> Challenge: Could you arrange the item lines from the one containing "Select the sun icon for light mode" through the one containing "coord(60,492)", inclusive, as a Markdown table with the columns Row and Entry Text, skipping blank lines?

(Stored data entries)
* Begin *

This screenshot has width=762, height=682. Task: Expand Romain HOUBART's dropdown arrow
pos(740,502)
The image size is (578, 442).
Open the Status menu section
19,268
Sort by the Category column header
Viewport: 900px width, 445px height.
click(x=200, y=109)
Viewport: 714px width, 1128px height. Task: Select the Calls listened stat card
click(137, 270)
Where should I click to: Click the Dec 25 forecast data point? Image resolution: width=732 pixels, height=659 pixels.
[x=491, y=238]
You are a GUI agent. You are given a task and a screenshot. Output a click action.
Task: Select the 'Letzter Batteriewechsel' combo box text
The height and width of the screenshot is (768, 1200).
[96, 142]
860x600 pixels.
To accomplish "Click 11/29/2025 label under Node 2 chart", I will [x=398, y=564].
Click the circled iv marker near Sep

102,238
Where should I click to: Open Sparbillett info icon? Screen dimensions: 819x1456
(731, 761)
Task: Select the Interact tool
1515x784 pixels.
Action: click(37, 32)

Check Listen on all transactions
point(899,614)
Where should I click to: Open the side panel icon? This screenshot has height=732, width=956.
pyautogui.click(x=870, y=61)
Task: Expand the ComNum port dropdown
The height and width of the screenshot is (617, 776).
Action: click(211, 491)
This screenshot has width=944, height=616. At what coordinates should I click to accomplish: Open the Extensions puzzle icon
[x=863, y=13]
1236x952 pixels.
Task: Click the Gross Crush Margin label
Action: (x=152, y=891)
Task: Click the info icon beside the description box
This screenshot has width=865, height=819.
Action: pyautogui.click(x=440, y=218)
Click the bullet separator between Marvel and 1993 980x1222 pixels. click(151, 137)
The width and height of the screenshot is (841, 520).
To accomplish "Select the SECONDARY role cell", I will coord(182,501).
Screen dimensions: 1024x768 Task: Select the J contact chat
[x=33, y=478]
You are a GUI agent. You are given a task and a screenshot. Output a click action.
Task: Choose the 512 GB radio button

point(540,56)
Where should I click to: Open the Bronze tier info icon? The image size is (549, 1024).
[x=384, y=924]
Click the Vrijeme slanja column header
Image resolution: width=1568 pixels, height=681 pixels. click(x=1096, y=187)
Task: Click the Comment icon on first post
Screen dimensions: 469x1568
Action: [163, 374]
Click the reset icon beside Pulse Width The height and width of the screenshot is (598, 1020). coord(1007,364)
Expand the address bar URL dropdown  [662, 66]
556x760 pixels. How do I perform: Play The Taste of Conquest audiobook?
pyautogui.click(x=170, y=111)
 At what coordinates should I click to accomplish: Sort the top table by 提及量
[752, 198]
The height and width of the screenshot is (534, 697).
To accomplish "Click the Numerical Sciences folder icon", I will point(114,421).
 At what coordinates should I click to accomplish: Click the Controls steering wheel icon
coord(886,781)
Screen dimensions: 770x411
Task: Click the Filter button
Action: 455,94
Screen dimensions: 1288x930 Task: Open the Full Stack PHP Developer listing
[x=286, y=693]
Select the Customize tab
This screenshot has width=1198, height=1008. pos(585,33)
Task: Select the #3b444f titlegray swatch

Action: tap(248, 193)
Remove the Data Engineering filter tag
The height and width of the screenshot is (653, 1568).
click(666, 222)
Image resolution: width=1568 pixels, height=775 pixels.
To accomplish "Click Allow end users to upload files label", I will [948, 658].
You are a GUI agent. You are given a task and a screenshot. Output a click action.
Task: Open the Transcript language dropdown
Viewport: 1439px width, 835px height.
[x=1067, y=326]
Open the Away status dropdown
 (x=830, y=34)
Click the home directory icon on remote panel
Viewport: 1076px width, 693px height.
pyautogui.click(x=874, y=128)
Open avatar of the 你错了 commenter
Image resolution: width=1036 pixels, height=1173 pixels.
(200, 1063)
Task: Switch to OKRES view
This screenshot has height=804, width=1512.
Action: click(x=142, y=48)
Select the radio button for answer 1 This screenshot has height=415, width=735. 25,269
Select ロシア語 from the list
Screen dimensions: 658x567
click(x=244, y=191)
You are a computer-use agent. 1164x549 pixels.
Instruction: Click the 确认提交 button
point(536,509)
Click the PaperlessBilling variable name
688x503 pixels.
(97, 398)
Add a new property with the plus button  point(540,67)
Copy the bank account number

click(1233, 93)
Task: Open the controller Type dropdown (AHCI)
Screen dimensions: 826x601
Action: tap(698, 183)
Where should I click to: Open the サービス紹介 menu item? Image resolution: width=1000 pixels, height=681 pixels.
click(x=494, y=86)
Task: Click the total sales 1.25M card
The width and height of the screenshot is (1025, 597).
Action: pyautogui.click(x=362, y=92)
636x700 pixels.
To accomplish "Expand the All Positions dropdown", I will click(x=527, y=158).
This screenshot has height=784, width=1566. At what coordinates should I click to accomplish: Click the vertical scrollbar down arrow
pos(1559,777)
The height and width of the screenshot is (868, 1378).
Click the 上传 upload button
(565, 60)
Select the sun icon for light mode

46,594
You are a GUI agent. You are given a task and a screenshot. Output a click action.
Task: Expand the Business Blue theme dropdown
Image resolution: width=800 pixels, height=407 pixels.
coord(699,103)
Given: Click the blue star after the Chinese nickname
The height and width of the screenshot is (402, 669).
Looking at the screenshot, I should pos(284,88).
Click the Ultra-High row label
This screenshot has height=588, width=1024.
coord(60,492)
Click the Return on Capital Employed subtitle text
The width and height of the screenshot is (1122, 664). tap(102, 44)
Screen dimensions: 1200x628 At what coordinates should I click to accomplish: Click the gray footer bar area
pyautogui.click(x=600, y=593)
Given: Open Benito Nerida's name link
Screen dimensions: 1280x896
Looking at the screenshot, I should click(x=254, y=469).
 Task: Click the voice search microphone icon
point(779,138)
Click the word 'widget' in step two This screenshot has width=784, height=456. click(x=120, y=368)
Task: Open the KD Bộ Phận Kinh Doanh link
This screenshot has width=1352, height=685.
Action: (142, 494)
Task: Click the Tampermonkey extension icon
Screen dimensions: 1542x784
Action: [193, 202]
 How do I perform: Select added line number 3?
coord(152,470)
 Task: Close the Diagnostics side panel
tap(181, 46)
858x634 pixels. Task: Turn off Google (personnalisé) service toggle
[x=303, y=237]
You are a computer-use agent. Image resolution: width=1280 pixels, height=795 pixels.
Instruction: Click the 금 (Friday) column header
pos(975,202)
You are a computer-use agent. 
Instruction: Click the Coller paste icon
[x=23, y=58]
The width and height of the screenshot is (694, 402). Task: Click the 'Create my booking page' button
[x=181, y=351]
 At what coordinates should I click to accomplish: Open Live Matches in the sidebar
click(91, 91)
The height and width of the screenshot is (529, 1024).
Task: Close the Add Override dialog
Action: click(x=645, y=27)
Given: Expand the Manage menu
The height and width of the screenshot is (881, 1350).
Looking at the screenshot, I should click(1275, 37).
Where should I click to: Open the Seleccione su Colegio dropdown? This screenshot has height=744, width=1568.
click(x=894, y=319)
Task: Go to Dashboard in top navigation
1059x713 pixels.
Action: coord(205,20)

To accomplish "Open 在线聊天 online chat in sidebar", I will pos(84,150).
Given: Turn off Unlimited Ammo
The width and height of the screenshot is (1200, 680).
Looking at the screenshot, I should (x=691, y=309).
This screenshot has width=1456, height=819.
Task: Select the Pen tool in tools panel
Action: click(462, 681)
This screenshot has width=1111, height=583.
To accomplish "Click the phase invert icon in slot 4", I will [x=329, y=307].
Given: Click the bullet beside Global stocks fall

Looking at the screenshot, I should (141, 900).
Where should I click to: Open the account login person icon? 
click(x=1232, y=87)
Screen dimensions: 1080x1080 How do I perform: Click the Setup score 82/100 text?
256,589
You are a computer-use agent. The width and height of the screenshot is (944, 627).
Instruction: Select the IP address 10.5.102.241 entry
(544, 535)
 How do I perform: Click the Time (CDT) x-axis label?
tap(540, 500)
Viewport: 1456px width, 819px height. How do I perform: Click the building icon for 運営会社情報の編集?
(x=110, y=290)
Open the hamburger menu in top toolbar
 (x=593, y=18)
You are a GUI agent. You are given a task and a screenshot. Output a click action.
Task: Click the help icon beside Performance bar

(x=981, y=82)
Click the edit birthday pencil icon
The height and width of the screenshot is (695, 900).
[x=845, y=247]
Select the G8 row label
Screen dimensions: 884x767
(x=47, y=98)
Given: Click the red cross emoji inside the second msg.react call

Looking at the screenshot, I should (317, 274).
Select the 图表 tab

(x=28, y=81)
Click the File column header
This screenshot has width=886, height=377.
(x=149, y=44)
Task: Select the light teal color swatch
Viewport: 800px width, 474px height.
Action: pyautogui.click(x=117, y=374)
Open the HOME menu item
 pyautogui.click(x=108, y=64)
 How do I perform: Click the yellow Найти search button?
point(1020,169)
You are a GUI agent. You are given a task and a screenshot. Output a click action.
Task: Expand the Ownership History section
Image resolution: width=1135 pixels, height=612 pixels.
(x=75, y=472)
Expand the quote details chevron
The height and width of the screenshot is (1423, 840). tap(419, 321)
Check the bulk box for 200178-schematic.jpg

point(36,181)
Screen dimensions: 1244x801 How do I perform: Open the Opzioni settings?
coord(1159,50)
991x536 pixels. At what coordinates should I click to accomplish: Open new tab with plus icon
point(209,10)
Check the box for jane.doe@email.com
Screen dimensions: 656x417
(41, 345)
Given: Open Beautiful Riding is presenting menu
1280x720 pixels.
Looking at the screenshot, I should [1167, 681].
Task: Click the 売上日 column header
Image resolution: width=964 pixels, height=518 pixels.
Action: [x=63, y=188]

* End *

> Expected answer:
| Row | Entry Text |
|---|---|
| 1 | Select the sun icon for light mode |
| 2 | 46,594 |
| 3 | You are a GUI agent. You are given a task and a screenshot. Output a click action. |
| 4 | Task: Expand the Business Blue theme dropdown |
| 5 | Image resolution: width=800 pixels, height=407 pixels. |
| 6 | coord(699,103) |
| 7 | Given: Click the blue star after the Chinese nickname |
| 8 | The height and width of the screenshot is (402, 669). |
| 9 | Looking at the screenshot, I should pos(284,88). |
| 10 | Click the Ultra-High row label |
| 11 | This screenshot has height=588, width=1024. |
| 12 | coord(60,492) |